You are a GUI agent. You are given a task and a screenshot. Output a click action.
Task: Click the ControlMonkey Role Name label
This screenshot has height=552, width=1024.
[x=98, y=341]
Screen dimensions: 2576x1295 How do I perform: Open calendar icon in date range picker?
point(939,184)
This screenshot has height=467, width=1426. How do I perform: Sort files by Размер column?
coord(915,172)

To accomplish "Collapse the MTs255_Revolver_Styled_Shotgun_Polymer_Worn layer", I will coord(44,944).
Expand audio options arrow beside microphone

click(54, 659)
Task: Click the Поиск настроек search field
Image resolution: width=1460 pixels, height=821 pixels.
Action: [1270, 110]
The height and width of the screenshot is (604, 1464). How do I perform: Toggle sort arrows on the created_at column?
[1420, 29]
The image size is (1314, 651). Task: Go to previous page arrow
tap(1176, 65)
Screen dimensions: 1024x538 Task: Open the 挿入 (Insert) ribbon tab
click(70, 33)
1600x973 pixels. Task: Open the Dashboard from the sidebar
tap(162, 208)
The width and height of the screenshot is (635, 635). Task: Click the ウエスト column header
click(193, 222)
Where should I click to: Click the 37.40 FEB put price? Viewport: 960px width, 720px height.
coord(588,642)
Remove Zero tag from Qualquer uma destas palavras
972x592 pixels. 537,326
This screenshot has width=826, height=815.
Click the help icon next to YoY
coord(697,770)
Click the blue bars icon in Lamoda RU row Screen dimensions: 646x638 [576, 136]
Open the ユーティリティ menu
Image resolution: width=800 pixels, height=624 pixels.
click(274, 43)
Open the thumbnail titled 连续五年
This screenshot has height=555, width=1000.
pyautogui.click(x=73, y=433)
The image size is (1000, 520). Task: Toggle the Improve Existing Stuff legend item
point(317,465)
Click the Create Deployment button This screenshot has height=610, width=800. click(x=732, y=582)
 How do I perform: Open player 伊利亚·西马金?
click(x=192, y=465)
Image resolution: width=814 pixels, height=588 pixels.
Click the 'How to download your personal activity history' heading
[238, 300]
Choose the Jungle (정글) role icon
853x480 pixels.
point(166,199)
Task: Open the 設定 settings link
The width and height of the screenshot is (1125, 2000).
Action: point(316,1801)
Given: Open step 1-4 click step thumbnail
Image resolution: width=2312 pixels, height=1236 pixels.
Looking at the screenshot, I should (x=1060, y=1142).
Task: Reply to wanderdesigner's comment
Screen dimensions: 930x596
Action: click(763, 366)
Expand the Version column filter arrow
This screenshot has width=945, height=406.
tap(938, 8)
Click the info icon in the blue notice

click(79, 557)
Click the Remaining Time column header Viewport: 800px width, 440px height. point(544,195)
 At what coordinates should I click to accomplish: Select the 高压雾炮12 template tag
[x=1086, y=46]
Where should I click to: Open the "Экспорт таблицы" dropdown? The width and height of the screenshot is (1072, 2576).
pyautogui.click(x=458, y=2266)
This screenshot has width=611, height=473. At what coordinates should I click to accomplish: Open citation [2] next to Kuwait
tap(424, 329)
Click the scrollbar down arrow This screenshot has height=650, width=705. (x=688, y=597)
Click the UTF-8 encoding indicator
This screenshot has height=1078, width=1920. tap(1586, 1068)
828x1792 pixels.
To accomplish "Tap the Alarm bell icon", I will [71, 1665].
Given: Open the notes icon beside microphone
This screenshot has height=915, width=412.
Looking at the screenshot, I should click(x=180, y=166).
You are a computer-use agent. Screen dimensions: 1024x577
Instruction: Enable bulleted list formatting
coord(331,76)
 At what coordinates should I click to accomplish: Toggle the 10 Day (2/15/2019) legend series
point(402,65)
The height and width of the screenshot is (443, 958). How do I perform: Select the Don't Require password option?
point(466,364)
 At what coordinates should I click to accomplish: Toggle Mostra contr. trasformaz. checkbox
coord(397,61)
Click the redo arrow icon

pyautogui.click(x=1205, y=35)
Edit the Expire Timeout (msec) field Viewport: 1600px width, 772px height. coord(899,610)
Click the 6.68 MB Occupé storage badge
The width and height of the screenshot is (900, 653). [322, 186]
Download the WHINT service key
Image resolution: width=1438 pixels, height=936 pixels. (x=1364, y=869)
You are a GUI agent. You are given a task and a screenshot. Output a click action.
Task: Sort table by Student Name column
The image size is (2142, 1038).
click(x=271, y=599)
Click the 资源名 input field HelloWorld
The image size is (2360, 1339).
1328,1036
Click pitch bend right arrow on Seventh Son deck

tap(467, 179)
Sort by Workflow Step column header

Given instruction |
Copy verbatim the rows from the line containing "Click the 6.68 MB Occupé storage badge" through the final row, including both ends.

Task response |
Click the 6.68 MB Occupé storage badge
The width and height of the screenshot is (900, 653). [322, 186]
Download the WHINT service key
Image resolution: width=1438 pixels, height=936 pixels. (x=1364, y=869)
You are a GUI agent. You are given a task and a screenshot. Output a click action.
Task: Sort table by Student Name column
The image size is (2142, 1038).
click(x=271, y=599)
Click the 资源名 input field HelloWorld
The image size is (2360, 1339).
1328,1036
Click pitch bend right arrow on Seventh Son deck

tap(467, 179)
Sort by Workflow Step column header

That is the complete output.